Download or read book Mad Dog written by Bertrand HŽbert and published by ECW Press. This book was released on 17-09-05 with total page 359 pages. Available in PDF, EPUB and Kindle. Book excerpt: The true story of one of pro wrestlingÕs most charismatic, feared, and beloved icons Who was Maurice the man, and who was Mad Dog the character? Maurice ÒMad DogÓ Vachon was a gold medalist, a pro-wrestling legend, and a pop culture icon Ñ but he was also a son, husband, and father. Mad Dog explores VachonÕs career and personal struggles with painstakingly detailed historical research and through both MauriceÕs own recollections and those of the people who knew him best. As a young man, Maurice could have chosen a dark criminal path, but then wrestling and family changed him.
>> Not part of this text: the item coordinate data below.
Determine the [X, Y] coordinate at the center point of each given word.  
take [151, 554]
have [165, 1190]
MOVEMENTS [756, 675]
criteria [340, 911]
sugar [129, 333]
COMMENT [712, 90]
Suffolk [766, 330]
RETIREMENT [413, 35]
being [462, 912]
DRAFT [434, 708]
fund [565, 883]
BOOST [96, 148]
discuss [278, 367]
Chronicling his slow but steady rise to prominence across America and internationally in some of pro wrestlingÕs most important territories, this in-depth biography shows how VachonÕs life came to be defined by the words of Mark Twain: ÒItÕs not the size of the dog in the fight, itÕs the size of the fight in the dog.Ó Fiercely proud, motivated, and supremely talented, VachonÕs story is also the amazing tale of how a lifelong make-believe heel became a real-life hero outside of the ring. With a foreword by his brother, Paul Vachon, and an afterword by his widow, Kathie Vachon.

sulphurtongue

sulphurtongue
Author :
Publisher : McClelland & Stewart
Total Pages : 121
Release :
ISBN-10 : 9780771094699
ISBN-13 : 0771094698
Rating : 4/5 (99 Downloads)

Book Synopsis sulphurtongue by : Rebecca Salazar

Download or read book sulphurtongue written by Rebecca Salazar and published by McClelland & Stewart. This book was released on 2021-03-23 with total page 121 pages. Available in PDF, EPUB and Kindle. Book excerpt: An urgent, powerful examination of place and the ways in which all kinds of identities exist and collide. GOVERNOR GENERAL'S LITERARY AWARD FOR POETRY, FINALIST PAT LOWTHER MEMORIAL AWARD, SHORTLIST J. M. ABRAHAM ATLANTIC POETRY AWARD, SHORTLIST GERALD LAMPERT MEMORIAL AWARD, LONGLIST The poems in sulphurtongue ask how to redefine desire and kinship across languages, and across polluted environments. An immigrant family scatters over a stolen continent. Oracles appear in public transit, and online. Bodies are transformed by nearby nickel mines. Doppelgangers, Catholic saints, and polyamorists alike pass on unusual inheritances. Deeply entangled in relations both emotional and ecological, this collection confronts the stories we tell about gender, queerness, race, religion, illness, and trauma, seeking new forms of care for a changing world.